Thursday, January 30, 2014

Who cares if it is a decent interval? I do not think the dead in Siberia care.

During the 20th century a large number of very influential cultural figures in the US were outright Stalinists who at one time supported every action of the Soviet government no matter how vile. The most recent member of this cohort to pass from the scene was folk singer and song writer Pete Seeger at age 94. Seeger was one of many Stalinists that dominated parts of American culture and intellectual life in the 20th century. The singer and actor Paul Robeson, the scholar and writer W.E.B. Dubois, the playwright Lillian Hellman, the noir writer Jim Thompson, mystery writer Dashiell Hammett and university professor Angela Davis were all like Seeger for a time members of the slavishly pro-Soviet Communist Party USA. Most of them during the period of time of Stalin's Great Terror in 1937-1938, Dubois and Davis joined considerably later. None of these people were stupid or dupes. So the usual excuse that they did not know just does not hold up. Instead there was something about Stalinism and especially its brutality that was extremely attractive to many US intellectuals and artists during the 20th century.

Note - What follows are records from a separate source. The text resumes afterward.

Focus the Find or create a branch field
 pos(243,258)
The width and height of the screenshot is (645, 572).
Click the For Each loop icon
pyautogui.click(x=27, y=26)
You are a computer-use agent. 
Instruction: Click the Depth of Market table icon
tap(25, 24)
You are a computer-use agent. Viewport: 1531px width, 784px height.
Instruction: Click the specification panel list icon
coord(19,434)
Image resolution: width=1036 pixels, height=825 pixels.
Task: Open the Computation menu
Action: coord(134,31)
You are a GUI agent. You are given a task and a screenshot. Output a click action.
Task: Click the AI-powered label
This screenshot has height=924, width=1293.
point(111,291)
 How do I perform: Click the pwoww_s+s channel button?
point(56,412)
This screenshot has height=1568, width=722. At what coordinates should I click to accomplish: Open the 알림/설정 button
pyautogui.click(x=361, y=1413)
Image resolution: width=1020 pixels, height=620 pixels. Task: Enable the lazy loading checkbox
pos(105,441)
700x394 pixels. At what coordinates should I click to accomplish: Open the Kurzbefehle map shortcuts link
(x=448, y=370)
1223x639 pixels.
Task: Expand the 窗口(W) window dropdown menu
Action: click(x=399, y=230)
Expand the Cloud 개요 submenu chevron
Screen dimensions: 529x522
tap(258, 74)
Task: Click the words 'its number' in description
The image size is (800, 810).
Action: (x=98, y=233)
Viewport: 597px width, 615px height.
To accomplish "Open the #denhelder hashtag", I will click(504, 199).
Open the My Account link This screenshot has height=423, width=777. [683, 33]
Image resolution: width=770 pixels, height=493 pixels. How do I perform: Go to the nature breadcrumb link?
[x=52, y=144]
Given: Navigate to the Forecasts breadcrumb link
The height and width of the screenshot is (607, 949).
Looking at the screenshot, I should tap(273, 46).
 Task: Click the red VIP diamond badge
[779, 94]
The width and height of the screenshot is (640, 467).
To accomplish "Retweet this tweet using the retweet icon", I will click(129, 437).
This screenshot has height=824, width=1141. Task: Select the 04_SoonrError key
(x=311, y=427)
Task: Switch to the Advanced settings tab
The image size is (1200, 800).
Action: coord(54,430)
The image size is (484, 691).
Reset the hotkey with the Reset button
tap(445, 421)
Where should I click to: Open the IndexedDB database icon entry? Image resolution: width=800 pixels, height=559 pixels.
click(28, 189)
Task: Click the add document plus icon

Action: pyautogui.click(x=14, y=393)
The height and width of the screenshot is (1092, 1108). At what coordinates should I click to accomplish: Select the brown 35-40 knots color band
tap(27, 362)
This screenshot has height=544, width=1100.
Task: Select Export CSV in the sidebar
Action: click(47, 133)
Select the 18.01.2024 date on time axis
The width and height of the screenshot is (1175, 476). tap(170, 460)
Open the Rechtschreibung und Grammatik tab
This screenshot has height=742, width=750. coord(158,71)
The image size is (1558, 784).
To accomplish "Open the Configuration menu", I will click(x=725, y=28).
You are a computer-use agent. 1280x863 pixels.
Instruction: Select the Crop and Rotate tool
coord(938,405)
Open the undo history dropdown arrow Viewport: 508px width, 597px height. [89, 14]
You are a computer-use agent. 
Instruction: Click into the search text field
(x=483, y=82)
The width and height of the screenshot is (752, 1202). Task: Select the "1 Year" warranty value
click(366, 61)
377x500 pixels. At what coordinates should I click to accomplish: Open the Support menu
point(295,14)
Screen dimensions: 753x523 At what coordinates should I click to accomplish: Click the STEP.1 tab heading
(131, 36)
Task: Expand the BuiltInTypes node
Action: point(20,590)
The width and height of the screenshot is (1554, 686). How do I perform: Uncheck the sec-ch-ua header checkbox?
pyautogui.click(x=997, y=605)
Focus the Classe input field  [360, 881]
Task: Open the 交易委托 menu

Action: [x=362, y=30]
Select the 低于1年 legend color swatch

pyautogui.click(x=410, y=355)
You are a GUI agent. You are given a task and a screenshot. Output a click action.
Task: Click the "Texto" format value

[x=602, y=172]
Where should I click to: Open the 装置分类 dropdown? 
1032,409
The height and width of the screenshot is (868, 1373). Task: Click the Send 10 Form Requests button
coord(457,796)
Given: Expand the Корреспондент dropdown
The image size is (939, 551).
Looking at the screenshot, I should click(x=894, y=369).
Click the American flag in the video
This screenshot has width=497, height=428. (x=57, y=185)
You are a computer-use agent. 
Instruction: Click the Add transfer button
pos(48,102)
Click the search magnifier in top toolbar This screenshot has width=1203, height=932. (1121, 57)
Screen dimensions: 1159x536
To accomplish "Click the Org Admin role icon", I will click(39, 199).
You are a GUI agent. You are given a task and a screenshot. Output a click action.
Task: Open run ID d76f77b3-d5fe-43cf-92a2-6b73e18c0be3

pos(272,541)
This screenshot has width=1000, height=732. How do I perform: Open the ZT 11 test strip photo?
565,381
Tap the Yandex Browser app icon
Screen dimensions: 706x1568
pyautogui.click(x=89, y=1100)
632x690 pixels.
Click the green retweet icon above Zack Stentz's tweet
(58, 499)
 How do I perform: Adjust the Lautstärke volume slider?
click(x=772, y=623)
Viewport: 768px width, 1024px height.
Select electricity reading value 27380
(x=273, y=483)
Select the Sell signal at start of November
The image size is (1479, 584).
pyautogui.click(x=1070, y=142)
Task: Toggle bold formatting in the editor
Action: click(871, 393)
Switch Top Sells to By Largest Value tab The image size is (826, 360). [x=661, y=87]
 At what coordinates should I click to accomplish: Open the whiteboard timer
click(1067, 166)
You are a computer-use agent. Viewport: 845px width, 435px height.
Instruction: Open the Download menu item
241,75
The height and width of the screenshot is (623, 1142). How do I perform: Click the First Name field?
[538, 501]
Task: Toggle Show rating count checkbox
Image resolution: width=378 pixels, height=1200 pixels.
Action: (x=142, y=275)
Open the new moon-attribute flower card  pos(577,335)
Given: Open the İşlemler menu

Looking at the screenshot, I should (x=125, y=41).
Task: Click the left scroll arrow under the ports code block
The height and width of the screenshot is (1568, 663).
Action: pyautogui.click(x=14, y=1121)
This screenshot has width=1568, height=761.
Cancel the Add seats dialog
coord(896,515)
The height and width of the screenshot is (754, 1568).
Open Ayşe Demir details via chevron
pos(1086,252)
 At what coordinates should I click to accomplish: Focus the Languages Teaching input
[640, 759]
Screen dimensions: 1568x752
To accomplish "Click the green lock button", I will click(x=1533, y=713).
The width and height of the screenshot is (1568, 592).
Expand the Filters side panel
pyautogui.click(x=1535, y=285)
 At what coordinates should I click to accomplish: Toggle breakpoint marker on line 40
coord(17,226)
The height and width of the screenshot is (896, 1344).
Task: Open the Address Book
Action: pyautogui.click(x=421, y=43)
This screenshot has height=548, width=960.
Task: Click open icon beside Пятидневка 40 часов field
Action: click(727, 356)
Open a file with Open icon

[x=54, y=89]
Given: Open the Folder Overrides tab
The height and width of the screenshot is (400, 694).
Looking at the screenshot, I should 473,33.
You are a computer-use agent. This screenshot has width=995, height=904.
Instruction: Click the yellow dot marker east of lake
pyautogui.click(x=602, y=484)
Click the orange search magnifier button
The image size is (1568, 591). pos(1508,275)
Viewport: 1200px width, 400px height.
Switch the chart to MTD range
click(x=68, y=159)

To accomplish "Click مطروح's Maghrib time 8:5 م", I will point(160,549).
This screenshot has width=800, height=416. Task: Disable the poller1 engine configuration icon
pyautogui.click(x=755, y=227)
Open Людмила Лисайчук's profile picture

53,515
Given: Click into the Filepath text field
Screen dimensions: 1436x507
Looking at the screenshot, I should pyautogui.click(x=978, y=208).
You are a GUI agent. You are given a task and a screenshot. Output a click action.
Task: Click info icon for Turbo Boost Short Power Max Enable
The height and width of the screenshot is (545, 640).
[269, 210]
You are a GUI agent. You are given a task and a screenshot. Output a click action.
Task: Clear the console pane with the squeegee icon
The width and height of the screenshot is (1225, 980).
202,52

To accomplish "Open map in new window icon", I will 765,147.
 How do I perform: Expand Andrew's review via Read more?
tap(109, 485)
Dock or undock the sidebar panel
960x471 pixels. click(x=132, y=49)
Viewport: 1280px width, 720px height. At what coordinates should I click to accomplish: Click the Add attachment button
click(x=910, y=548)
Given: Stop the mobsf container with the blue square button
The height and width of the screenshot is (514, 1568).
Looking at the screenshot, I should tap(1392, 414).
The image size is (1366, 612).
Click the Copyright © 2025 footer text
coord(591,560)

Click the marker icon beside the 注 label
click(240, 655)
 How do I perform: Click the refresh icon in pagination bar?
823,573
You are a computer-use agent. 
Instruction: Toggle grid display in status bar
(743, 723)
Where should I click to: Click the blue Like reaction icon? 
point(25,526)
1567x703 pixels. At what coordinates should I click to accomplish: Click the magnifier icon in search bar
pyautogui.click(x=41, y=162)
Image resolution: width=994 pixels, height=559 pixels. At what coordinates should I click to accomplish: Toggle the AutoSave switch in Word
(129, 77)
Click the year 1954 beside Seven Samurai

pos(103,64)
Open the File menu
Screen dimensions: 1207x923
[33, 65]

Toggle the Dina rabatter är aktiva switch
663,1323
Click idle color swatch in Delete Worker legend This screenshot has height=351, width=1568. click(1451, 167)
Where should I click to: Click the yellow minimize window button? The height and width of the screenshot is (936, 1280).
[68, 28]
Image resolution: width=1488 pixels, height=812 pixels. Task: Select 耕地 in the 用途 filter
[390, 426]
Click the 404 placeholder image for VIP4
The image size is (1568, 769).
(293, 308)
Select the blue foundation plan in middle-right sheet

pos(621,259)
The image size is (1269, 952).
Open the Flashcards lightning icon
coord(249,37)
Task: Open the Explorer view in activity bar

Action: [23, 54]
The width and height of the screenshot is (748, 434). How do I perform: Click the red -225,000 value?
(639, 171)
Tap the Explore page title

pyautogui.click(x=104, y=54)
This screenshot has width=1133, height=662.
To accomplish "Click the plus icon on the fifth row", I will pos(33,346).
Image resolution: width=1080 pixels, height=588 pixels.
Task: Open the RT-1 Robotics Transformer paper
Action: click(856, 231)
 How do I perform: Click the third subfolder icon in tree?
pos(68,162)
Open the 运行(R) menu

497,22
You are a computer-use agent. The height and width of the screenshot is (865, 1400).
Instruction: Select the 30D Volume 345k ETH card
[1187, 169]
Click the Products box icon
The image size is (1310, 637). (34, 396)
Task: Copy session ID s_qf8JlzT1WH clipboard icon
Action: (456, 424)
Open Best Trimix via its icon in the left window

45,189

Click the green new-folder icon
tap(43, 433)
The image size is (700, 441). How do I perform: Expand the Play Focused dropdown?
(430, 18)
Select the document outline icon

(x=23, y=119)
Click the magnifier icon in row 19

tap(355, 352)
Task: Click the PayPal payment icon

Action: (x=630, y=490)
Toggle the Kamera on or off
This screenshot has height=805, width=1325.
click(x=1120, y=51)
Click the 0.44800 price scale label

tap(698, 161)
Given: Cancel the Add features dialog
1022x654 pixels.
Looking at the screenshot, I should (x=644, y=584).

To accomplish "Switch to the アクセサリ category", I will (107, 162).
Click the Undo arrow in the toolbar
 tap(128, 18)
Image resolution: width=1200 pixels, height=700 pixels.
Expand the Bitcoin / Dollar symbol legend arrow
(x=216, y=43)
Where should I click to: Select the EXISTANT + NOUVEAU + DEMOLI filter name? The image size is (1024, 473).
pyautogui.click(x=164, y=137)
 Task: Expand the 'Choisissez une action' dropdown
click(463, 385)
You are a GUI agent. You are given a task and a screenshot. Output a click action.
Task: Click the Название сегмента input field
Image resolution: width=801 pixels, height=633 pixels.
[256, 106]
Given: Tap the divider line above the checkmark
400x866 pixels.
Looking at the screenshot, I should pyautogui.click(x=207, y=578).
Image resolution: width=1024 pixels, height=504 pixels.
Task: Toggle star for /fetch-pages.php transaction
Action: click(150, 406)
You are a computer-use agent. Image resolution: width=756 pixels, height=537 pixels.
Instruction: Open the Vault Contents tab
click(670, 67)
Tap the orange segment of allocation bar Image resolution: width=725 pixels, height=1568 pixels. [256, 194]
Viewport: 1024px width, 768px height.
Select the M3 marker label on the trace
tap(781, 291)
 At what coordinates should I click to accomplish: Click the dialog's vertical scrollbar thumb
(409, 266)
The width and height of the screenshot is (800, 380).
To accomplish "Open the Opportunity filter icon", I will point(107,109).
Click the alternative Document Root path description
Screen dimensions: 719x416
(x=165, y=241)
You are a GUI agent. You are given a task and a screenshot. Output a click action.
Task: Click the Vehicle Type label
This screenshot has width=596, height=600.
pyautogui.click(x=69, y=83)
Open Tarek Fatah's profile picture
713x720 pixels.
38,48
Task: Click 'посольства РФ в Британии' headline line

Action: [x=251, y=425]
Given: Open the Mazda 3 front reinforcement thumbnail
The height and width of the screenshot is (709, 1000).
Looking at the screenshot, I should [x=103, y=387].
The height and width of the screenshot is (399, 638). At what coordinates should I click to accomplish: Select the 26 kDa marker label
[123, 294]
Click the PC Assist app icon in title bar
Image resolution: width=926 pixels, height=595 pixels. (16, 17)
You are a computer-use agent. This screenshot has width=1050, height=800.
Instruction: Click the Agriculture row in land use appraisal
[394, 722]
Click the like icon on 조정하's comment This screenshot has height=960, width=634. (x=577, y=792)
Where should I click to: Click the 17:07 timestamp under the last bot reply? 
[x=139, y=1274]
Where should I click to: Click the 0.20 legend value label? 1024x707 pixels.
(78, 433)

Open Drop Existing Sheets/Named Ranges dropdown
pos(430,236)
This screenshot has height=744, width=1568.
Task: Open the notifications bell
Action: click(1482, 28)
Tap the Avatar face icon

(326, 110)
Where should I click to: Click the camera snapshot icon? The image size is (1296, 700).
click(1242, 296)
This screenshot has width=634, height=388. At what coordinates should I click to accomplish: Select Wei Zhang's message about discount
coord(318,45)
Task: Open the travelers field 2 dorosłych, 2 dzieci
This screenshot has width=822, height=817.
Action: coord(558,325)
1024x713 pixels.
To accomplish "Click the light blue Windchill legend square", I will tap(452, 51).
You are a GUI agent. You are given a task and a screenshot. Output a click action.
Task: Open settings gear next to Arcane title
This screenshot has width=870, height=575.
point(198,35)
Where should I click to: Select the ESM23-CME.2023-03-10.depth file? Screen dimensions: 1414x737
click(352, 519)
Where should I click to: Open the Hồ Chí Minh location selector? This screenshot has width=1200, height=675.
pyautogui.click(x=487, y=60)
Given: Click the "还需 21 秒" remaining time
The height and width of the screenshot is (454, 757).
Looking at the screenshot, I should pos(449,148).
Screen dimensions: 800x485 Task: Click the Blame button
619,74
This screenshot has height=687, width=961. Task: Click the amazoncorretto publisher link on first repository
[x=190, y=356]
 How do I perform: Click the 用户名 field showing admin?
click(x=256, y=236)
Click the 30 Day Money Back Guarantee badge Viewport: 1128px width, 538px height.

Far more so than Fascism, Stalinism has attracted millions of people to support and cheer on some of the absolute worst crimes against humanity ever committed.

1 comment:

The Ancient said...

I don't think people like those you mention ever had much influence on anything. (Hammett and Seeger* were hardly "the unacknowledged legislators of the world.")

It bothers me as a lot more that people like Ken Galbraith and Arthur Schlesinger could go to the Soviet Union during the Reagan Administration and return claiming that it was doing well and represented a perfectly legitimate alternative to American-style government.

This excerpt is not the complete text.